Ma al tempo stesso attorno a questo tema le famiglie sono divise: se da un lato la partenza è necessaria, e pertanto auspicata, dall’altro si conoscono bene i rischi e le sofferenze che un viaggio del genere porta con sé, oltre alle difficoltà di adattamento a una cultura e a un contesto sociale differenti. Proprio per evitare il passaggio dalla Libia, parte degli emigrati decide quindi di fermarsi in altre Paesi del Nordafrica, anche se le prospettive economiche sono di gran lunga inferiori rispetto a quelle offerte dall’Europa. Per tutti questi motivi, i ragazzi gambiani raccontano che solitamente la partenza da casa avviene di notte e senza avvisare nessuno, nemmeno i genitori o i fratelli. Anche i dati sulle richieste d’asilo riflettono la difficile situazione economica del piccolo Stato africano. Nonostante le modeste dimensioni e i due milioni e mezzo di abitanti, sono stati 1.087 i gambiani che hanno presentato richiesta di protezione nel nostro Paese nel 2021; un numero che non si discosta molto da quelli di senegalesi, somali e maliani, provenienti da Paesi ben più popolosi.
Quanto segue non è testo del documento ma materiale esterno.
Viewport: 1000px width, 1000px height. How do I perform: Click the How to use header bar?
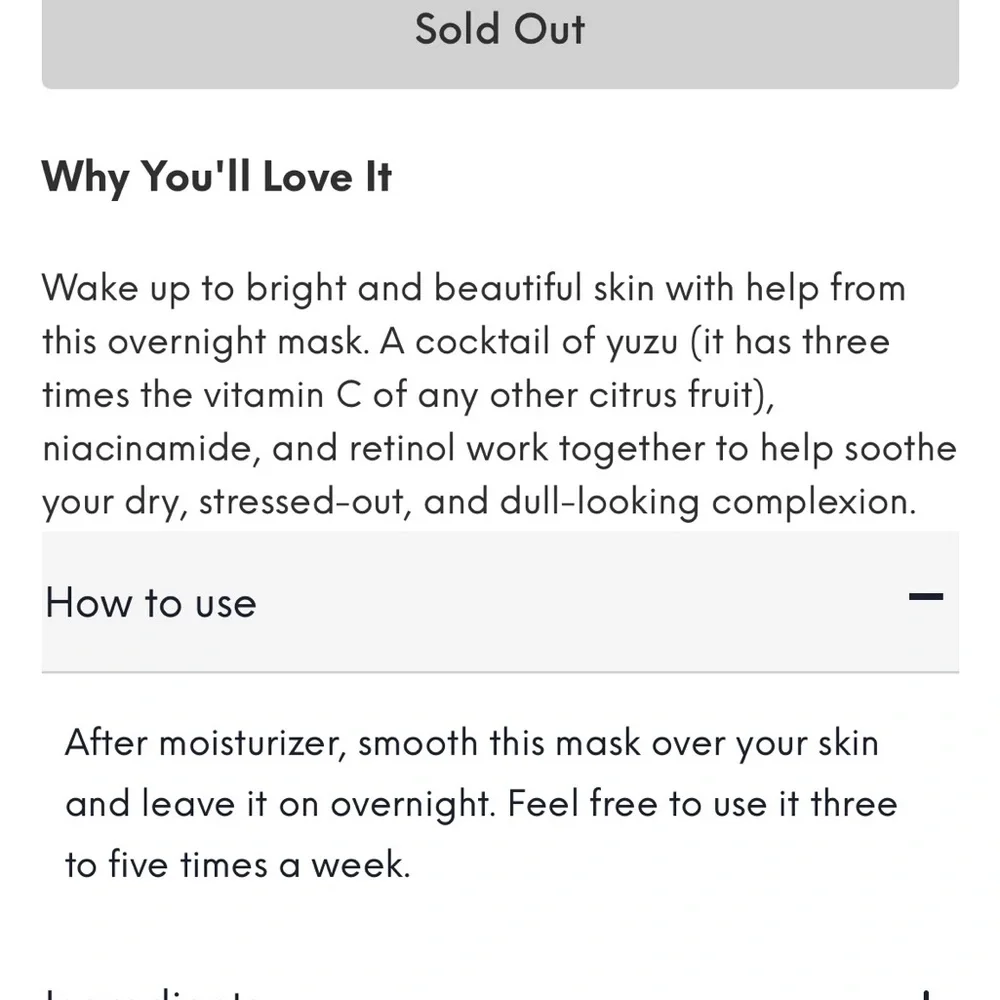tap(500, 602)
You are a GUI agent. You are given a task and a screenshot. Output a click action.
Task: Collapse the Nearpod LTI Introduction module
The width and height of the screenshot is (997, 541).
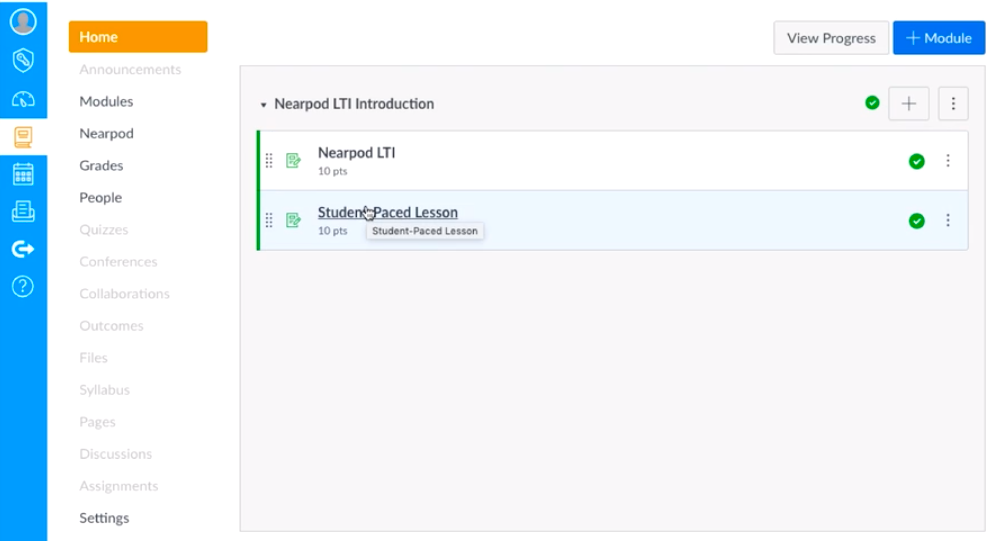264,104
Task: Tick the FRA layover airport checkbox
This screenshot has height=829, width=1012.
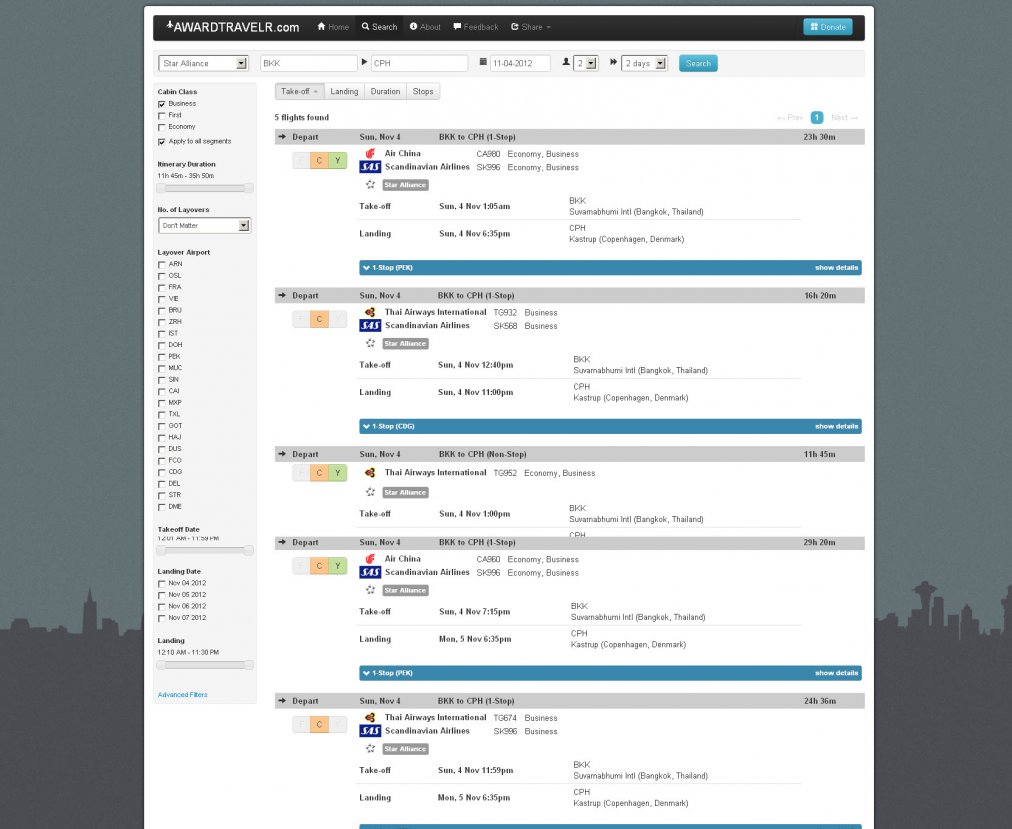Action: click(x=162, y=287)
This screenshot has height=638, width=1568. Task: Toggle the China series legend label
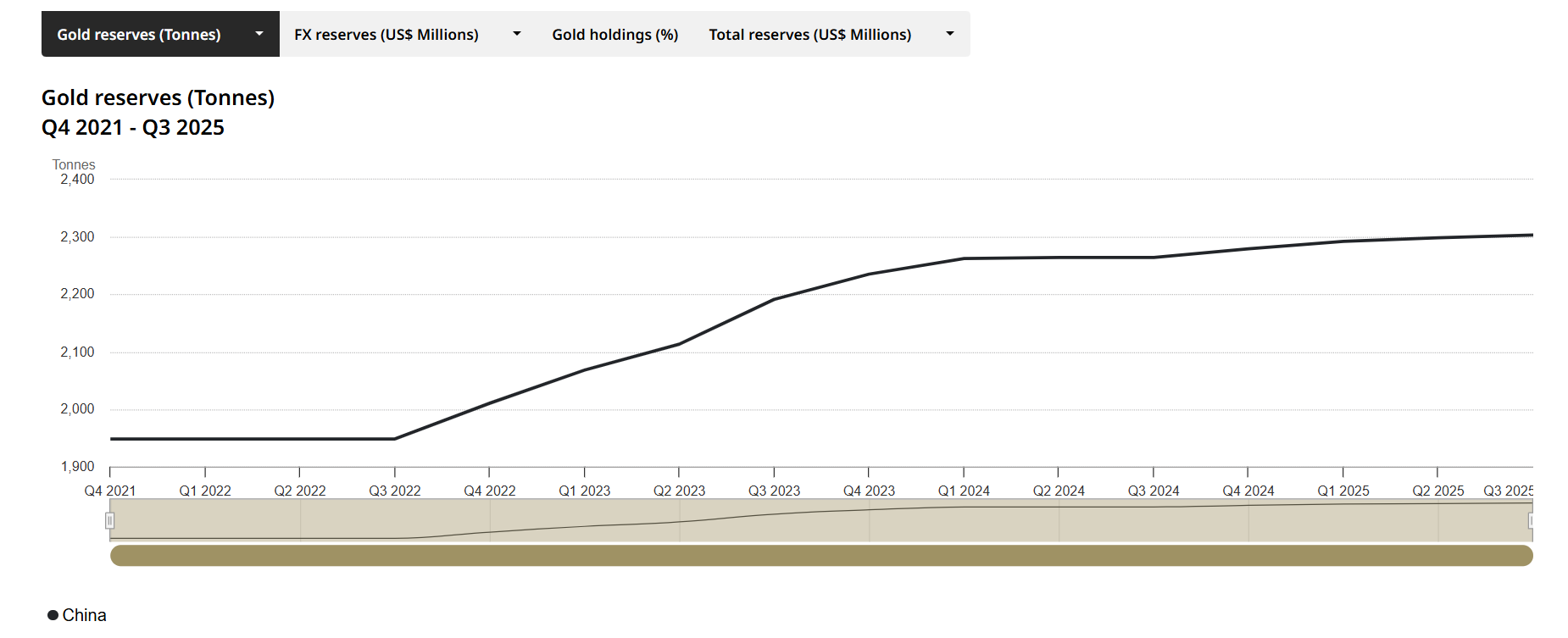pos(85,615)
In parecchi casi, poi, il viaggio non va a buon fine. Solo nel mese di ottobre sulla rotta Gambia-Senegal-Isole Canarie sono state numerosissime le partenze, con numeri da capogiro che hanno però aggravato anche il
bilancio dei morti. I naufragi sono stati quotidiani con statistiche molto preoccupanti, si parla di numeri mensili che potrebbero superare il totale annuale del Mediterraneo Centrale. Non va certo meglio a chi viene respinto e costretto a tornare in Gambia. Spesso le persone preferiscono non parlare della propria situazione, ma le loro storie sono ben conosciute tra la gente del posto e sono lontanamente immaginabili da quelle che arrivano ai nostri organi di stampa e divulgati dai mass di media. Quello dei respingimenti è un problema che aggrava ulteriormente la situazione nel Paese. Come riferisce il report sull’immigrazione in Gambia a cura di Caritas italiana e Istituto per gli studi di politica internazionale (Ispi) “i flussi di ritorno di giovani gambiani privi di prospettive, costretti a subire lo stigma del fallimento dell’esperienza migratoria all’interno della comunità̀ di appartenenza, hanno determinato un incremento della pressione sociale su risorse e opportunità occupazionali limitate. Secondo i dati dell’Organizzazione internazionale per le migrazioni (Oim), dal 2017 più di 3.600 migranti gambiani sono rientrati nel Paese attraverso programmi di “ritorno volontario assistito”, il 70% dei quali provenienti dalla Libia, dove si trovavano reclusi in centri di detenzione, e il 25% circa dal Niger, principale Stato di transito dei flussi verso il Mediterraneo”.
La “The Smiling Coast of Africa” si sta trasformando nella “coast of death” nell’indifferenza generale.